This is a very interesting comment, indeed. Trying to avoid throwing
this question back onto Frederick alone, I was wondering if anyone could
comment further on this "basic trick" of changing first person dramatic
monologue to third person?
I'll try to add some comments from my POV... it is something I have been
at least trying to do, more so to move toward free indirect discourse,
so that may be the first comment. (FID's ambiguous point of view, it
could be first, second or third.) The other thing that occurs to me is
the distinction between digesis and mimesis seems to get lost. (To risk
a rough translation; digesis as telling and mimesis as showing... wrt to
narratology, Metz and Genette and to Plato if you so wish.) To follow
this on, if digesis as telling a story is obviously narrative and
mimesis can be stretched between narrative and lyric then the formal
distinction between narrative and lyric on which narratology (from
Chatman, Story and Discourse) seems to blur so much that it becomes
almost impossible to make such a distinction. (I am tempted to discuss
Hegel but I will leave that... esp the elision of time into space in
_Science of Logic_.) Which sort of gets back to Frederick's comment on
narrative and lyric.
Can't think much more to add quickly, best press the send button...

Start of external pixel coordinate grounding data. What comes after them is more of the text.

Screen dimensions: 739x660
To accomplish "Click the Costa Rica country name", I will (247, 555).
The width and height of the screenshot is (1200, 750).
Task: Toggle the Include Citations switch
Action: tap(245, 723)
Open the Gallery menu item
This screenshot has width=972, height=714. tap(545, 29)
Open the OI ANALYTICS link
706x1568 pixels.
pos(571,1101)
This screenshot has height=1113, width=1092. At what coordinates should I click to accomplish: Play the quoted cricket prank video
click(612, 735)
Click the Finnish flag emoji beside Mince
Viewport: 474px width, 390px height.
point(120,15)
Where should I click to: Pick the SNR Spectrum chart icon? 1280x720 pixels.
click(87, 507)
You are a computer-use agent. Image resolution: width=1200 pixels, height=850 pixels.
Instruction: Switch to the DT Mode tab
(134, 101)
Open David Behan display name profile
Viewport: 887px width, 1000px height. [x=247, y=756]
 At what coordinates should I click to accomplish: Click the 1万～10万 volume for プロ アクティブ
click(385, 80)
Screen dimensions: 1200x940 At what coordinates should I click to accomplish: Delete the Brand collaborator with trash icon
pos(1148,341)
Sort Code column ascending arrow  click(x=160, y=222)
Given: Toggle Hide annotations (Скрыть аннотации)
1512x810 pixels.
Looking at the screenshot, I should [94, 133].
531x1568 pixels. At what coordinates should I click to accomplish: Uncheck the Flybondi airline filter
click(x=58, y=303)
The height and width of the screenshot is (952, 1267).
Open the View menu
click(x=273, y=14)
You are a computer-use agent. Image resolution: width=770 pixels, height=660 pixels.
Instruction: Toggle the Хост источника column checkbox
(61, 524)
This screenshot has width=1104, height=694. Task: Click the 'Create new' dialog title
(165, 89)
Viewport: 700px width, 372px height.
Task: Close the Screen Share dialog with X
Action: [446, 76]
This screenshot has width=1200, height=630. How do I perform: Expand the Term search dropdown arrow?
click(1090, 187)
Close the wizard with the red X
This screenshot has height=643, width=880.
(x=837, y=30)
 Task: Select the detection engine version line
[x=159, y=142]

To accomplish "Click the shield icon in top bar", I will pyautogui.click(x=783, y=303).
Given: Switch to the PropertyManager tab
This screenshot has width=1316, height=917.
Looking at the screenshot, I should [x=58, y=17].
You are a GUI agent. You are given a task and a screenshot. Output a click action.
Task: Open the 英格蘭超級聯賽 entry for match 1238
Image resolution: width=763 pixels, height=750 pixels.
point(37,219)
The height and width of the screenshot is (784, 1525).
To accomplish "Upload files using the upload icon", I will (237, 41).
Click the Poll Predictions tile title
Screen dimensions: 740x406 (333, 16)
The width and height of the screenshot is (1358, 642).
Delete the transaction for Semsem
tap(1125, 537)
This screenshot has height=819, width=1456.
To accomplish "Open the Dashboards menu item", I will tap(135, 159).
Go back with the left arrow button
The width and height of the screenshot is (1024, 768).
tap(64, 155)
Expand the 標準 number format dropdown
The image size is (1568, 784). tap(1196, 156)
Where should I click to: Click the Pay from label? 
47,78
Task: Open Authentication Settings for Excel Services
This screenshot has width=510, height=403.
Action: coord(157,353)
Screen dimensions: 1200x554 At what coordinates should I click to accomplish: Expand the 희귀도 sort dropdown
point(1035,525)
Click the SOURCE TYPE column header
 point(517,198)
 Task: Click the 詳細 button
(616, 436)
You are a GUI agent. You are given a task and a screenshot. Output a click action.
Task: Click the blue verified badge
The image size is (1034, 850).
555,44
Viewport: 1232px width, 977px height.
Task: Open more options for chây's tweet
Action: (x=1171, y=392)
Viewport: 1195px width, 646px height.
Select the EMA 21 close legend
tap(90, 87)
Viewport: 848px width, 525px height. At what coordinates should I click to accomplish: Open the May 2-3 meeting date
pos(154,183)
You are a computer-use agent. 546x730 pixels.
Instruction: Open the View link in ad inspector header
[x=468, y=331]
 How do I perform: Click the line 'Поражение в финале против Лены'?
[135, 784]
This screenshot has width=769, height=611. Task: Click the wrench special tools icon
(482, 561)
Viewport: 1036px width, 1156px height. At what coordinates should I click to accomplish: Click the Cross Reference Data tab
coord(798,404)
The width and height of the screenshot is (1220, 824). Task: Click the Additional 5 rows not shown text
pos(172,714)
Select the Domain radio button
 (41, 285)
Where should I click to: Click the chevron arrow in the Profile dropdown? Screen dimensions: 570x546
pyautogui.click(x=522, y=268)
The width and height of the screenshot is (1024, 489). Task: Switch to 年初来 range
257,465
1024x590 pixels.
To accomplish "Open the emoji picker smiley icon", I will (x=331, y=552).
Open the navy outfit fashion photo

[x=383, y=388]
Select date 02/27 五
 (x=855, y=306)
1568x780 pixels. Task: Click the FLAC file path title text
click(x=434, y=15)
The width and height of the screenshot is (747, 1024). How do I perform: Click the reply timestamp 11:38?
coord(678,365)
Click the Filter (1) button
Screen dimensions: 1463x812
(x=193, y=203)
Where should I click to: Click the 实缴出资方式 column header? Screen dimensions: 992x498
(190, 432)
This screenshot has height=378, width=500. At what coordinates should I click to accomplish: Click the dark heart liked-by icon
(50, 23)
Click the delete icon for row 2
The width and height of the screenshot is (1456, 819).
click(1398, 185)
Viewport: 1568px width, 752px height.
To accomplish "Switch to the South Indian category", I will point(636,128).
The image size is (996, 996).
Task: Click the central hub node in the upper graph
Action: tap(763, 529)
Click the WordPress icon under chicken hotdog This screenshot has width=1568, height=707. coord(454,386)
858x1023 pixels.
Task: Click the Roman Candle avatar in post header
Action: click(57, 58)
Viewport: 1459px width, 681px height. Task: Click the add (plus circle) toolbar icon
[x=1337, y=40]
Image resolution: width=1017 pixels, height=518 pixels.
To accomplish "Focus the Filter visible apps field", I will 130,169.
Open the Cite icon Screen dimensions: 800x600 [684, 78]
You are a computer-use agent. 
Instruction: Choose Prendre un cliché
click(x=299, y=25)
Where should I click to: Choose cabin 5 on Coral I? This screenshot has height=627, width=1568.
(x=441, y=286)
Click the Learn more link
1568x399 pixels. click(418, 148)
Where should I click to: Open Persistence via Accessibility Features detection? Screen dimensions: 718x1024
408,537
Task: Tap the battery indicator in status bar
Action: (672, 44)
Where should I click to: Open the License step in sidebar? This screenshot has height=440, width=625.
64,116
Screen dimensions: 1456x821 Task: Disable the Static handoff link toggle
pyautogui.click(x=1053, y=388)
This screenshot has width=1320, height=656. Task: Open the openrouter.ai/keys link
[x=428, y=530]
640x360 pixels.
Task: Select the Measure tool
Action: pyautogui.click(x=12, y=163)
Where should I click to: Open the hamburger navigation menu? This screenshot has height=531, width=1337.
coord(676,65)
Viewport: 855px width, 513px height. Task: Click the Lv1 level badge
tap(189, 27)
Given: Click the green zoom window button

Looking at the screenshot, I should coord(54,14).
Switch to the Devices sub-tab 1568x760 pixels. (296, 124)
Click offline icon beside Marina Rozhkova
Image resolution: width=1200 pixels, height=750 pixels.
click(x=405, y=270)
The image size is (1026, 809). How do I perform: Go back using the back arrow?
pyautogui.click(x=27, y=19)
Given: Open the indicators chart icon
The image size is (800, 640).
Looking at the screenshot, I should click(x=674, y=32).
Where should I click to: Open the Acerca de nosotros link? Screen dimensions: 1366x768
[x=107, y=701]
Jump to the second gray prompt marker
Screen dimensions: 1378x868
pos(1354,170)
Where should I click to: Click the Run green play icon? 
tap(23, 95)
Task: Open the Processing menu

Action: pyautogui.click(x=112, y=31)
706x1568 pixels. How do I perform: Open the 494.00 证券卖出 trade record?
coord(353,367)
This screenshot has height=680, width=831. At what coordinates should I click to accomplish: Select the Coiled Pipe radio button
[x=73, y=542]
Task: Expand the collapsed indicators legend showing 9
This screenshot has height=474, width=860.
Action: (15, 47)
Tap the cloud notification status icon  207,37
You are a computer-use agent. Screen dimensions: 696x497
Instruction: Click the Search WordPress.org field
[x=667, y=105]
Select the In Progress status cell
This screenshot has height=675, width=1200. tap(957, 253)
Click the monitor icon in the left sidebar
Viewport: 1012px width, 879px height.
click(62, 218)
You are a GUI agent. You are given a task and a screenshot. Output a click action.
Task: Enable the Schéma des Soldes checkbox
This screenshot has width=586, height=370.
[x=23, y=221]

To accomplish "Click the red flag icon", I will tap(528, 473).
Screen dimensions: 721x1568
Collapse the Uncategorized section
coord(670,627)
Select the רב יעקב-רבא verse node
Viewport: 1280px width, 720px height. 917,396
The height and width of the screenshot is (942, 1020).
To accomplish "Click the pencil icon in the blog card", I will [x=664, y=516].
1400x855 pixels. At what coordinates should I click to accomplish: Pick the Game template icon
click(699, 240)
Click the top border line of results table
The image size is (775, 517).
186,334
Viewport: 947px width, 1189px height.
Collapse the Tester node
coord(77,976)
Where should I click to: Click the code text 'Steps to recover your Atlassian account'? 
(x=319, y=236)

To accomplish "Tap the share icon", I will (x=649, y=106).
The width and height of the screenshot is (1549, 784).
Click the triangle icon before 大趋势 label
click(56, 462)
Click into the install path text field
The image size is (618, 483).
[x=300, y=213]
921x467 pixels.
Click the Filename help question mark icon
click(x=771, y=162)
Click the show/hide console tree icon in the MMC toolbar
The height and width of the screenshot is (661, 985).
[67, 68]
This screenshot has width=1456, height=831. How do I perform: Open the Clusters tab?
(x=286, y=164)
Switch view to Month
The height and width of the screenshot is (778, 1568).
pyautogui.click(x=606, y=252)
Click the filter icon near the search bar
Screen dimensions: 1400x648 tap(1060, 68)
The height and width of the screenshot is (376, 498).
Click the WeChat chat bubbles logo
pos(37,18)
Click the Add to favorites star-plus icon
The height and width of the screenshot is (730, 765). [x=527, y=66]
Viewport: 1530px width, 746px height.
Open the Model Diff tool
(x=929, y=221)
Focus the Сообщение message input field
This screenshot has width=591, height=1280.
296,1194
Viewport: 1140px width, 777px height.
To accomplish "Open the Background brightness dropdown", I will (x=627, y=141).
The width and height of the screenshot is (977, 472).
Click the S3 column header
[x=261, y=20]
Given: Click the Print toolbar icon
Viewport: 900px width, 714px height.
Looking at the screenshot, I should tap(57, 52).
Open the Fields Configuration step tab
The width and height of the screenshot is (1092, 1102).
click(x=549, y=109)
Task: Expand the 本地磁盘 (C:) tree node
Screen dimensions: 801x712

On Thu, 2007-01-11 at 14:11 -0500, Frederick Pollack wrote:
> -- I think my basic trick in poems like this is to
> take a dramatic monologue and put it into the third person. Which invites
> further compression and selectiveness, and allows some associations that
> wouldn't strictly occur to the figure being described. I used to write the
> ordinary - often too flat - lyric narrative Doug mentions. Then I started
> challenging myself with lyric per se - and then I wanted to see how much
> narrative a lyric could absorb: to what extent a character, or a stretch of
> a character's life, could itself become an image.